Слова застряли у Рауля в горле. Он часто мечтал о том, что скажет герцогу, если тот выделит его из толпы собратьев, но теперь, когда этот момент настал, понял – лишился дара речи. Быстро взглянув на Вильгельма, юноша выпустил копье и, упав на колено, поцеловал руку герцога.

Вильгельм оглянулся, словно для того, чтобы убедиться, что их никто не слышит, и вновь перевел взгляд на склоненную голову Рауля.

– Ты – тот самый рыцарь, что бережет мой сон, – сказал он.

– Да, монсеньор, – только и смог пробормотать в ответ Рауль, спрашивая себя, откуда герцогу это известно. Выпрямившись, юноша вымолвил то, что в этот момент представлялось ему самым важным: – Монсеньор, ваше копье… оно не должно было сломаться.

Вильгельм коротко рассмеялся.

– Изъян в древке, – обронил в ответ.

– Сир, умоляю вас: поберегите себя! – жарко прошептал Рауль.

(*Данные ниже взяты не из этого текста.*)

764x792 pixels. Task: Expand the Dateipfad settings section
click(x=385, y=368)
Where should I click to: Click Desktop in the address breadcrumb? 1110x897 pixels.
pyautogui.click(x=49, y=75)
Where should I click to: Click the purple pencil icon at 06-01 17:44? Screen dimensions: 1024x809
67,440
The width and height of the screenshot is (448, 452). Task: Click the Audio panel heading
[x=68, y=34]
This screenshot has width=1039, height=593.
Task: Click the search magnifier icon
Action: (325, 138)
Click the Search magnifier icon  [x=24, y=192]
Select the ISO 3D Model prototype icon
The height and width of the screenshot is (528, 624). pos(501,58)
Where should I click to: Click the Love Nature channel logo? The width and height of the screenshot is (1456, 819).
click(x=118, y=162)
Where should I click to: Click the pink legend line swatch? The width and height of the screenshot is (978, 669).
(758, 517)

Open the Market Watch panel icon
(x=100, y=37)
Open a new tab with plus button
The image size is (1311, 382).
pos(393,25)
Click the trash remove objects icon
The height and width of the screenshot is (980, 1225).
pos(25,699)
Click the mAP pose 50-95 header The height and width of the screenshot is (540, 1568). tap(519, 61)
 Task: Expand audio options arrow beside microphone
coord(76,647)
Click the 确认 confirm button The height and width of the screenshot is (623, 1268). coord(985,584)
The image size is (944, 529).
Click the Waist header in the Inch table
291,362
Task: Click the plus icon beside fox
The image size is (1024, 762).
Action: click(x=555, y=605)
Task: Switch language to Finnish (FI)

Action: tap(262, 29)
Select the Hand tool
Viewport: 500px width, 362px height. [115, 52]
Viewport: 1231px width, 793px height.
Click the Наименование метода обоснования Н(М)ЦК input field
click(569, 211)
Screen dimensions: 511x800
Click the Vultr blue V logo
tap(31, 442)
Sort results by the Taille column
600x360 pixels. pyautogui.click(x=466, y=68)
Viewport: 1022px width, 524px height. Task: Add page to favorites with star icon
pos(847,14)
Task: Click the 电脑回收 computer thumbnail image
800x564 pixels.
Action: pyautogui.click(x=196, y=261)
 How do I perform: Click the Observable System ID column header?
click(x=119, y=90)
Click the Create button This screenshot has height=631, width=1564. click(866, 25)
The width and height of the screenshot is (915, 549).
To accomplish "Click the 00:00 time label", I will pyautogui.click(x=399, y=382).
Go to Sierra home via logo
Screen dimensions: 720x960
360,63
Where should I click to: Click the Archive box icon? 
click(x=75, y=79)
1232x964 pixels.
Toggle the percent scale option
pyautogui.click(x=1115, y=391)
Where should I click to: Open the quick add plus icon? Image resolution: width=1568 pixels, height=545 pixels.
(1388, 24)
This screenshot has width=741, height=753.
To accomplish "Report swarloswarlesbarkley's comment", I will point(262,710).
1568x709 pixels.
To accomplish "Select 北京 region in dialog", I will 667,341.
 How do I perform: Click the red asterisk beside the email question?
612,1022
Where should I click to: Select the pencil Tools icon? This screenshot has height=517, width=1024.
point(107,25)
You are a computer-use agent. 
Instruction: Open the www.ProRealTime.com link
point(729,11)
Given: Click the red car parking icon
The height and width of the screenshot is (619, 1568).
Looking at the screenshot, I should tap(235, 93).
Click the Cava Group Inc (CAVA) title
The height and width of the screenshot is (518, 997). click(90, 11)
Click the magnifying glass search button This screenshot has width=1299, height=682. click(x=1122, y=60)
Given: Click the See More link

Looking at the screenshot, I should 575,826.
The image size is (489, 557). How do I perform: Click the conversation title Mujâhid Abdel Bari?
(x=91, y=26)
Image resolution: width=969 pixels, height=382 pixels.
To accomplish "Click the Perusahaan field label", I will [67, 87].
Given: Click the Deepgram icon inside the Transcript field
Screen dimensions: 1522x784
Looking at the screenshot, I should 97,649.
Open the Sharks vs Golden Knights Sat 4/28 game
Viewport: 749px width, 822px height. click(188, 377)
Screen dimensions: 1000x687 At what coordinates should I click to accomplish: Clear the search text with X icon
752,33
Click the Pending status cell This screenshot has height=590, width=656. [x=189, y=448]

На мгновение его глаза встретились с проницательным взглядом герцога. Тот коротко кивнул и вернулся обратно к группе охотников, наблюдавших за тем, как свежуют и разделывают медвежью тушу.

Глава 3

После охоты на медведя Рауль ощутил усилившуюся враждебность в окружающем воздухе, враждебность, на сей раз направленную против него самого. Мужчины, недовольно кривясь, разглядывали досадную помеху; юноша испытал сомнительное удовлетворение, осознав, что заговорщики – если только они и впрямь были заговорщиками, а он не поддался собственному воображению, сыгравшему с ним злую шутку, – считают его препятствием для успешной реализации собственных планов. Отныне юноша взял себе за правило держать ухо востро, а кинжал – под рукой. И когда во время охоты на оленя мимо его головы просвистела стрела, Рауль решил, что кто-то просто промахнулся, неверно взяв прицел, но, оступившись однажды на верхней площадке лестницы и только по счастливой случайности не загремев вниз, юноша убедился: кто-то всерьез вознамерился устранить его. На второй ступеньке лежал рулон шерсти, который размотался, когда он наступил на него. Рауль был почти уверен, что его подложили туда специально; следовательно, недоброжелатели уже пронюхали о ночных бдениях юноши. Рауль всегда первым спускался по лестнице утром и, не остановись он тогда на верхней площадке, прислушавшись к голосу интуиции, наверняка кубарем скатился бы вниз по лестнице, сломав себе если не шею, то уж руку или ногу точно.